* **Problem requirements**
In how many lines of the listing does the string "will" appear? Give only the number.

········

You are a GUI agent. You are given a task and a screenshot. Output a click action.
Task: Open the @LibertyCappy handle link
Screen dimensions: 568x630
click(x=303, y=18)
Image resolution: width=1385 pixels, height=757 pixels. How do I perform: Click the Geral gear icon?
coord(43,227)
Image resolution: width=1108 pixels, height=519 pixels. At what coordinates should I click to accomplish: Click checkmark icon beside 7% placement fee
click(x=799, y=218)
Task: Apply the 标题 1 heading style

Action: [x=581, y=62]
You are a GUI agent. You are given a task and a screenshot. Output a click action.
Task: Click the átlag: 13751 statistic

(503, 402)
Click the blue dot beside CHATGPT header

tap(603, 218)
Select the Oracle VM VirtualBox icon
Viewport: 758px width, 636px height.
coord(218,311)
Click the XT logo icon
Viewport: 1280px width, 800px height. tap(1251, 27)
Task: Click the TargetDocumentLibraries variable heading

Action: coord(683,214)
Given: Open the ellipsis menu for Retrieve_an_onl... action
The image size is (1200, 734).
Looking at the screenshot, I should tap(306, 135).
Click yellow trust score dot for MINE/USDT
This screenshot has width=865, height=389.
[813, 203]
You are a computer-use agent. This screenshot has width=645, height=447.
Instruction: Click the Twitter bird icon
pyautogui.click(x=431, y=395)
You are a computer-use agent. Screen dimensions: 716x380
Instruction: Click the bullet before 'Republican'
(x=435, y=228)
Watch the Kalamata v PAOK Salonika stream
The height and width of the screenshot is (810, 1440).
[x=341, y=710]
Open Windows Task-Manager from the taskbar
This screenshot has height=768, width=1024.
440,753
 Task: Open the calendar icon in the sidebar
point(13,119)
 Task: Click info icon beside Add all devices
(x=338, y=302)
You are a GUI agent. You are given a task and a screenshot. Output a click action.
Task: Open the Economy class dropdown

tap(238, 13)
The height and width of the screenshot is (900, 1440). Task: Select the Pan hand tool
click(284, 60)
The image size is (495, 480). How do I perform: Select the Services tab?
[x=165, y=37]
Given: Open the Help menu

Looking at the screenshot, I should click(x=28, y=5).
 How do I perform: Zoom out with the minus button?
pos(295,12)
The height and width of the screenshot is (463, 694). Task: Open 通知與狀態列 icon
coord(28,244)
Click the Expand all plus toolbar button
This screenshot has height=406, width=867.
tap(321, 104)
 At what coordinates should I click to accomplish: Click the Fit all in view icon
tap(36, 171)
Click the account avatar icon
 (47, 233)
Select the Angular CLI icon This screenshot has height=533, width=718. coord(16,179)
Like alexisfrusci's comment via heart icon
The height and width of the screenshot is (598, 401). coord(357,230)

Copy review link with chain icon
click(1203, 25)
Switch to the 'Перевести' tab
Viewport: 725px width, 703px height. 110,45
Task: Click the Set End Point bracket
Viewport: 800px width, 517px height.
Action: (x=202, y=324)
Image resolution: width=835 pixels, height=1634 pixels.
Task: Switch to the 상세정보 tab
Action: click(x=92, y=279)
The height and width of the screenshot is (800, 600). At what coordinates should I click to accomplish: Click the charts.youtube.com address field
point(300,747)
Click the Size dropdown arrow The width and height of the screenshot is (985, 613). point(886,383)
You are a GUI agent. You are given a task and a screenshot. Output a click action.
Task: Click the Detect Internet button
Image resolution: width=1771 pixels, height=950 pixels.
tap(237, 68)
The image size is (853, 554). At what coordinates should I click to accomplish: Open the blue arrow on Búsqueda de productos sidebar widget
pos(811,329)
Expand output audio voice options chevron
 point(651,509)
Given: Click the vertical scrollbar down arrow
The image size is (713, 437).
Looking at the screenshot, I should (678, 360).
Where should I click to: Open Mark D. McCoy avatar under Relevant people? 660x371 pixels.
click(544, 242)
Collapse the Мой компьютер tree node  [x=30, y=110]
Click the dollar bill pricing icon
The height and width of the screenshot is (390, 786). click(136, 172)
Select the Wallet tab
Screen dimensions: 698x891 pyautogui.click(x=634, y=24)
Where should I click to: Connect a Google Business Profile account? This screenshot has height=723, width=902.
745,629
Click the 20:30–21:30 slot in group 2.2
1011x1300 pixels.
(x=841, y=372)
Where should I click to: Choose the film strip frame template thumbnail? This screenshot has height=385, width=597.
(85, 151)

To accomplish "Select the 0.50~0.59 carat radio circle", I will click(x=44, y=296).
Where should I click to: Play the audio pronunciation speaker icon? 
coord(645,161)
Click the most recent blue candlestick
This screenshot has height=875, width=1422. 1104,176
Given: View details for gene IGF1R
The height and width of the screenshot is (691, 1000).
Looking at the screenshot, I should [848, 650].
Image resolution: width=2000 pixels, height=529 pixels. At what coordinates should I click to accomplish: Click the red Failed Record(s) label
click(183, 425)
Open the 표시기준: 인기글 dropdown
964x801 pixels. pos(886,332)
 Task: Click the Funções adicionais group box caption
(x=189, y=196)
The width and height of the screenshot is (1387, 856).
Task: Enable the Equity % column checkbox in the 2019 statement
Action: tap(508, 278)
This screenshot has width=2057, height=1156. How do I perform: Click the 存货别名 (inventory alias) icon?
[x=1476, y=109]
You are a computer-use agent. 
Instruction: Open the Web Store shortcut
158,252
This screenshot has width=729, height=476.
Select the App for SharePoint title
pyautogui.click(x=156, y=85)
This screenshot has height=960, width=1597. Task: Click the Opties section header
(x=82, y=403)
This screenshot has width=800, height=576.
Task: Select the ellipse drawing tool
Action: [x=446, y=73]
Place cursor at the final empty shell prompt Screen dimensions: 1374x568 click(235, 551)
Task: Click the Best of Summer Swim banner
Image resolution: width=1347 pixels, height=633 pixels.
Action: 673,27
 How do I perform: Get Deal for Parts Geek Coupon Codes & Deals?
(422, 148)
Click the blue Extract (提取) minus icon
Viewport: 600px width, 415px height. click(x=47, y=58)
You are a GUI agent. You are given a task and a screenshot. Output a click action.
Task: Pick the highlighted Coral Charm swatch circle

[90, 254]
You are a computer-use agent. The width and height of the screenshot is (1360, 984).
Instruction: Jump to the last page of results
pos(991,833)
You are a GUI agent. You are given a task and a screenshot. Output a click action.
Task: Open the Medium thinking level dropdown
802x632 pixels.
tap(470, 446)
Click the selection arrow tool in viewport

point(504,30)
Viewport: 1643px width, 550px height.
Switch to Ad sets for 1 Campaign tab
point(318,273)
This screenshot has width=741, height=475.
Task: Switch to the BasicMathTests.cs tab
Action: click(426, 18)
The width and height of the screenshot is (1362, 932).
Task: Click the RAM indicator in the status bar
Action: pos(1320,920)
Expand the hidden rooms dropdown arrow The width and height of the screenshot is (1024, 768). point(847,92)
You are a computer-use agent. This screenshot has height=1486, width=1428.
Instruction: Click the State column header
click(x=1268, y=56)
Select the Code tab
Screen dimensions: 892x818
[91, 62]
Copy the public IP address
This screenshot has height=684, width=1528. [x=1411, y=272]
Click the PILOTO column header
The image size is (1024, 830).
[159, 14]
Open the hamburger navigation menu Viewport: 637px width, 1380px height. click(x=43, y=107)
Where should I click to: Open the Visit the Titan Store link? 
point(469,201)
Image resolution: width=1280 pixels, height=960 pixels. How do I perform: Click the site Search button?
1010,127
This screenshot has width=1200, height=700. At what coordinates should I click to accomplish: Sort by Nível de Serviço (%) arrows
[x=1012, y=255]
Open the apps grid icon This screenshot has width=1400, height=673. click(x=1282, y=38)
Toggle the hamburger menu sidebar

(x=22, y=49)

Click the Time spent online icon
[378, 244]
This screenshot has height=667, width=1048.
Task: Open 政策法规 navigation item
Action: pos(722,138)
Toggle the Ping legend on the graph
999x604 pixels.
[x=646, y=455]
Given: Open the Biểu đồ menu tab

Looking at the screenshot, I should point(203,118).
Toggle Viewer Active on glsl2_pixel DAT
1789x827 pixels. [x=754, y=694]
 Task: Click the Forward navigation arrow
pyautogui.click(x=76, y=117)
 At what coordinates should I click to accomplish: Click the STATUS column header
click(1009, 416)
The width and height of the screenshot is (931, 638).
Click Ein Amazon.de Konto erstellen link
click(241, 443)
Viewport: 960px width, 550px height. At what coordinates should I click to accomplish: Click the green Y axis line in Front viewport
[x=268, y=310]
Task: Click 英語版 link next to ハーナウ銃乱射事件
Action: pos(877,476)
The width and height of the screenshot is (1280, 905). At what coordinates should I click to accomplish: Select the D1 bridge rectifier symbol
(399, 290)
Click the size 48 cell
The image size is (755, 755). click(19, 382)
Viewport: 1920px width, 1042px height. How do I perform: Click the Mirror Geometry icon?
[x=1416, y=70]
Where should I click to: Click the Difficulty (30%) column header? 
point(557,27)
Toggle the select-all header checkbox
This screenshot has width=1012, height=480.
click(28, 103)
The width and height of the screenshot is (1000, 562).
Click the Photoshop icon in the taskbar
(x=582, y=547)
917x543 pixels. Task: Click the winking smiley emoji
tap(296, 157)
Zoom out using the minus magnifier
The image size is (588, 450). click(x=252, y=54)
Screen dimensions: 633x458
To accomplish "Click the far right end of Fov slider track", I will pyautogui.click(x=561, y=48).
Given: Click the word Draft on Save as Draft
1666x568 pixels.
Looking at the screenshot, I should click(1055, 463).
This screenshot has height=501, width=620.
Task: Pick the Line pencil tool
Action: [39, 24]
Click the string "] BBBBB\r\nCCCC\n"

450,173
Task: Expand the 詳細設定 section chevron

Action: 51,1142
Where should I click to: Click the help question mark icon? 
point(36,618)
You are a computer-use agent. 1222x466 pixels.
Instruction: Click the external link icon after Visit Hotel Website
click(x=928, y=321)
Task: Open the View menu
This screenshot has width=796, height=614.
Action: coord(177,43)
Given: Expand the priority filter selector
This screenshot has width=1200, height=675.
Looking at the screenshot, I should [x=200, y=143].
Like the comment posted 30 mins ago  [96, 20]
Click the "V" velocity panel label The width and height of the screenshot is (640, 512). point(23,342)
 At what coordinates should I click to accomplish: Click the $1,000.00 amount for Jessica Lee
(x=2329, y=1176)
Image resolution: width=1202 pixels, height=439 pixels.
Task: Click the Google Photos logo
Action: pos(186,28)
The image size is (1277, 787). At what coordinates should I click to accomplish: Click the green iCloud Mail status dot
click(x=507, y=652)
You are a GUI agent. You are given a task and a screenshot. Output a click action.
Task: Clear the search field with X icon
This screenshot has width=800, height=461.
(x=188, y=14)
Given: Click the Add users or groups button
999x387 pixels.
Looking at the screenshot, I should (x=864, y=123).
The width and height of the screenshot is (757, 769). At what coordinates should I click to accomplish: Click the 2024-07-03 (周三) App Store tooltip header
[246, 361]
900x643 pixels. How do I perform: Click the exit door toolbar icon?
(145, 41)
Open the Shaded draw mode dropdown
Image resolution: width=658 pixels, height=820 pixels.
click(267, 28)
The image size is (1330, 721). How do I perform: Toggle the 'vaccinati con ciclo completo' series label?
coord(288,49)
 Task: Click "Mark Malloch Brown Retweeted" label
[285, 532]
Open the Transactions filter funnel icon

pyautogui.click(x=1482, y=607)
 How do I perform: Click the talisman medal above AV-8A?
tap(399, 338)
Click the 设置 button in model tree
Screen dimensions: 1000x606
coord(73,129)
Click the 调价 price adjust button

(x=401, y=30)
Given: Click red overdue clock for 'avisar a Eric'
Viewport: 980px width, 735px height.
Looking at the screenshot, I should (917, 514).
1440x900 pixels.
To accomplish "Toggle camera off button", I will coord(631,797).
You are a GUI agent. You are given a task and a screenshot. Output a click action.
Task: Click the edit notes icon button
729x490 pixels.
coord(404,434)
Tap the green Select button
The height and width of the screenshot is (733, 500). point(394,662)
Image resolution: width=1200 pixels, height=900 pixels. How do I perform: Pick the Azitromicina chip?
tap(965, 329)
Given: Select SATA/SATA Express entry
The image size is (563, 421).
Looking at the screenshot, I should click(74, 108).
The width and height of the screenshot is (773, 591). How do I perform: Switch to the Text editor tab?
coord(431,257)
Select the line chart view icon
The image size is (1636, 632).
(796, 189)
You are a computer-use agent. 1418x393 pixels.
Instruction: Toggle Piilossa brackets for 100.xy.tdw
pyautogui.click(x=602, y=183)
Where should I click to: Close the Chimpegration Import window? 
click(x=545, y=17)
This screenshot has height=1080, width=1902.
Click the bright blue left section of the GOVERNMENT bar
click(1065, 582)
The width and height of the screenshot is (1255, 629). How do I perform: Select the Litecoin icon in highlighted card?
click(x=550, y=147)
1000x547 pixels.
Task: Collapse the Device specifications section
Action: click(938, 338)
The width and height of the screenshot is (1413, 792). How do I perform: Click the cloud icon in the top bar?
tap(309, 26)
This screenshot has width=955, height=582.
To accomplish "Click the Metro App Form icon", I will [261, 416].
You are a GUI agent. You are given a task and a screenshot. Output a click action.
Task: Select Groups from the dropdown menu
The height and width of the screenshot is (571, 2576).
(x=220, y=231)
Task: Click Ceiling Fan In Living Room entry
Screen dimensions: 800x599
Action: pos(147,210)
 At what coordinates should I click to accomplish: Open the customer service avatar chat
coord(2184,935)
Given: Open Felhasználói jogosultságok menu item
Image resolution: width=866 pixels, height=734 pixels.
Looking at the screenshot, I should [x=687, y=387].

········

* **Output of the task**
4